Question

Information in a compact disc is stored in "pits" whose depth is essentially one-fourth the wavelength of the laser light used to "read" the information. That wavelength is $$780 \mathrm{nm}$$ in air, but the wavelength on which the pit depth is based is measured in the $$n=1.55$$ plastic that makes up most of the disc. Find the pit depth.

Answer

**step1 Calculate the wavelength in the plastic**

The wavelength of light changes when it passes from one medium to another. To find the wavelength of the laser light in the plastic, we divide the wavelength in air by the refractive index of the plastic.

$$\lambda_{\text{plastic}} = \frac{\lambda_{\text{air}}}{n}$$

Given: Wavelength in air ($$\lambda_{\text{air}}$$)= 780 nm, Refractive index of plastic ($$n$$) = 1.55. Substitute these values into the formula:

$$\lambda_{\text{plastic}} = \frac{780}{1.55} \approx 503.2258 \text{ nm}$$

**step2 Calculate the pit depth**

The problem states that the pit depth is one-fourth the wavelength of the laser light measured in the plastic. To find the pit depth, we divide the wavelength in the plastic (calculated in the previous step) by 4.

$$\text{Pit Depth} = \frac{1}{4} \times \lambda_{\text{plastic}}$$

Using the calculated wavelength in plastic ($$\approx 503.2258 \text{ nm}$$):

$$\text{Pit Depth} = \frac{1}{4} \times 503.2258 \approx 125.806 \text{ nm}$$

Alternative answer

Answer: 126 nm Explain
This is a question about how light changes its wavelength when it travels through different materials, and then using that new wavelength to figure out a measurement . The solving step is:

First, we need to know that light waves squish or stretch when they go from one place (like air) into another place (like plastic). How much they squish or stretch depends on something called the "refractive index" of the new material. The problem tells us the light's wavelength in air is 780 nanometers (nm) and the plastic has a refractive index of 1.55.

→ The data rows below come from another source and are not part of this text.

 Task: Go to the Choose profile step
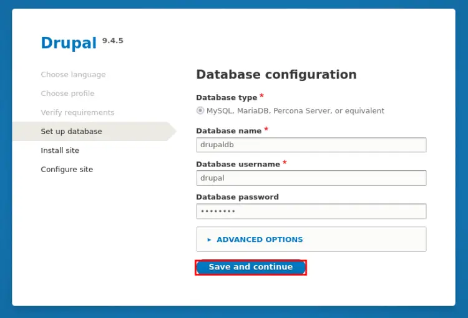67,94
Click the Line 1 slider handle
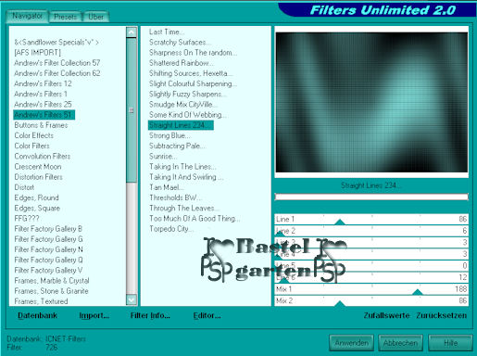 point(340,222)
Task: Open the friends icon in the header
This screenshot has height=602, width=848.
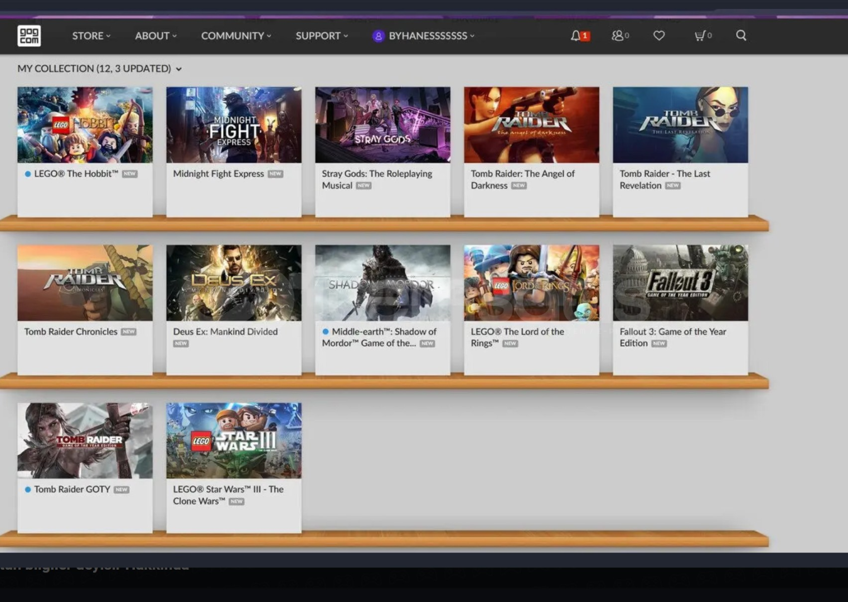Action: (617, 36)

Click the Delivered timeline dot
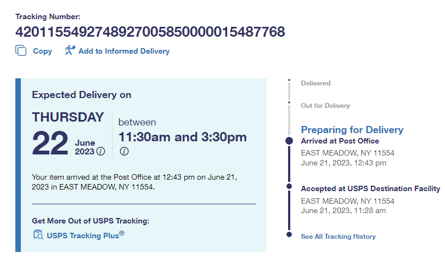point(289,81)
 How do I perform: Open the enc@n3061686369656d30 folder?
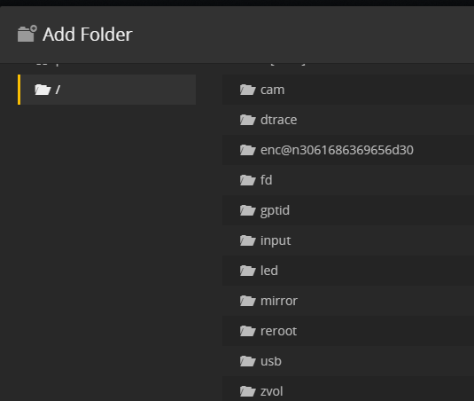[348, 150]
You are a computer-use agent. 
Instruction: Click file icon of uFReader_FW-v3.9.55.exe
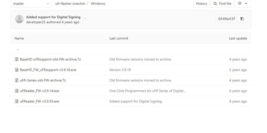click(x=17, y=101)
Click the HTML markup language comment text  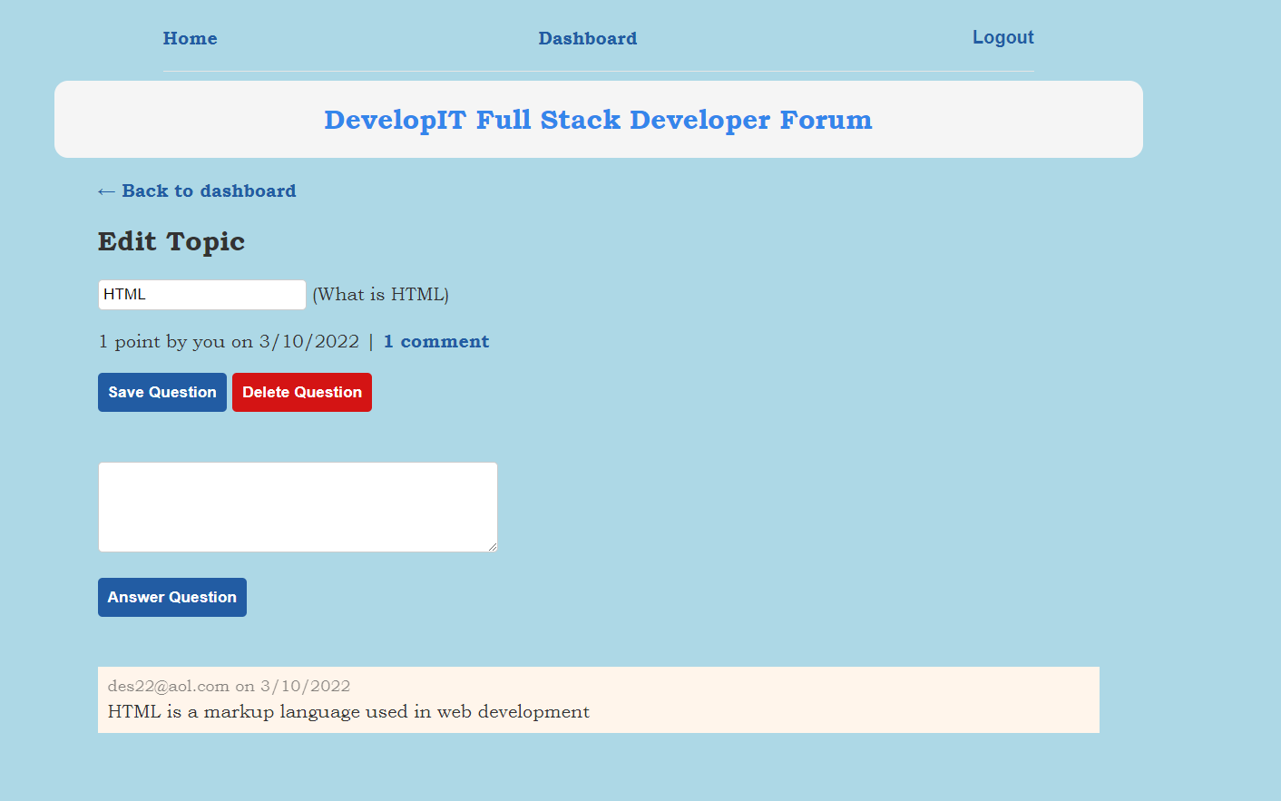[347, 711]
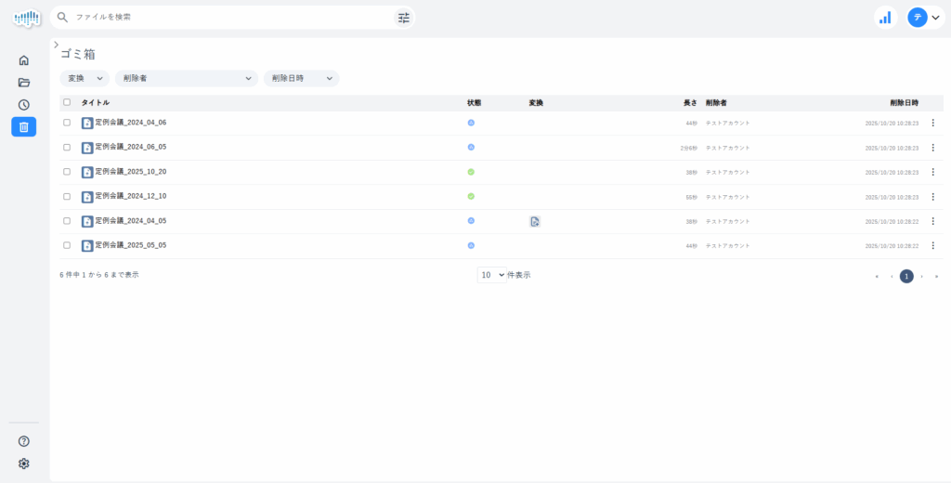The height and width of the screenshot is (483, 951).
Task: Tick the select-all checkbox in table header
Action: [x=67, y=102]
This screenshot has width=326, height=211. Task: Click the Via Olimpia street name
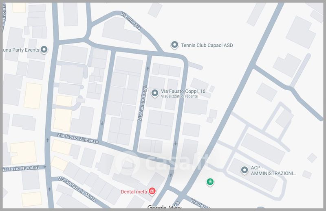[x=131, y=21]
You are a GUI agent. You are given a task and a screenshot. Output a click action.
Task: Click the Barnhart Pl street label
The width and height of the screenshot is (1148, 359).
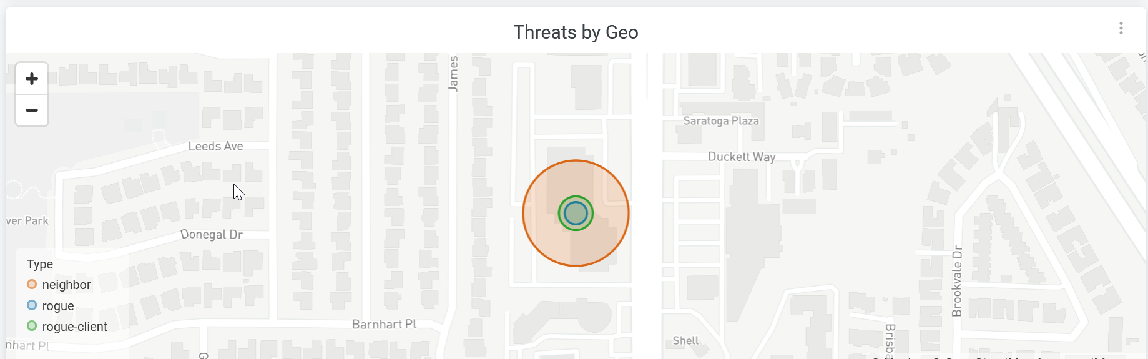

So, to find the wavelength of the laser light *inside the plastic*, we just divide the wavelength in air by the refractive index of the plastic:
Wavelength in plastic = Wavelength in air / Refractive index
Wavelength in plastic = 780 nm / 1.55
Wavelength in plastic = 503.2258... nm

Now, the problem says the pit depth is "one-fourth" (which is like dividing by 4) of this wavelength *in the plastic*. So, we take our new wavelength and divide it by 4:
Pit depth = (1/4) * Wavelength in plastic
Pit depth = 503.2258... nm / 4
Pit depth = 125.8064... nm

We can round this to a neat number, like 126 nm.

Alternative answer

Answer: 126 nm Explain
This is a question about <how light changes when it goes through different materials and how that affects the size of tiny things on a CD>. The solving step is:

First, we need to find out what the wavelength of the laser light is inside the plastic material of the CD. When light goes from air into a material like plastic, its wavelength gets shorter. We can find this new wavelength by dividing the wavelength in air by the "refractive index" of the plastic.
Wavelength in plastic = Wavelength in air / refractive index
Wavelength in plastic = 780 nm / 1.55
Wavelength in plastic ≈ 503.2258 nm

Next, the problem tells us that the depth of the "pits" on the CD is one-fourth of this wavelength in the plastic.
Pit depth = (1/4) * Wavelength in plastic
Pit depth = (1/4) * 503.2258 nm
Pit depth ≈ 125.80645 nm

Since the original wavelength was given with three significant figures (780 nm) and the refractive index with three (1.55), we should round our answer to a similar precision.
Pit depth ≈ 126 nm

Alternative answer

Answer: 126 nm Explain
This is a question about how light changes when it goes through different stuff, and then using fractions to find a part of something. . The solving step is:

1. First, we need to find out how long the laser light's wave is when it's inside the plastic disc. The problem tells us the light's wavelength is 780 nm in air, but it's measured in plastic which has a "refractive index" of 1.55. This means the wavelength gets shorter in the plastic. To find the new wavelength, we divide the wavelength in air by the refractive index:
780 nm / 1.55 = 503.2258... nm

2. Next, the problem says the pit depth is "one-fourth" (that means 1/4) of this wavelength inside the plastic. So, we just take the wavelength we just found and divide it by 4:
503.2258... nm / 4 = 125.80645... nm

3. Since we're dealing with measurements, we can round this to a neat number, like 126 nm. That's the pit depth!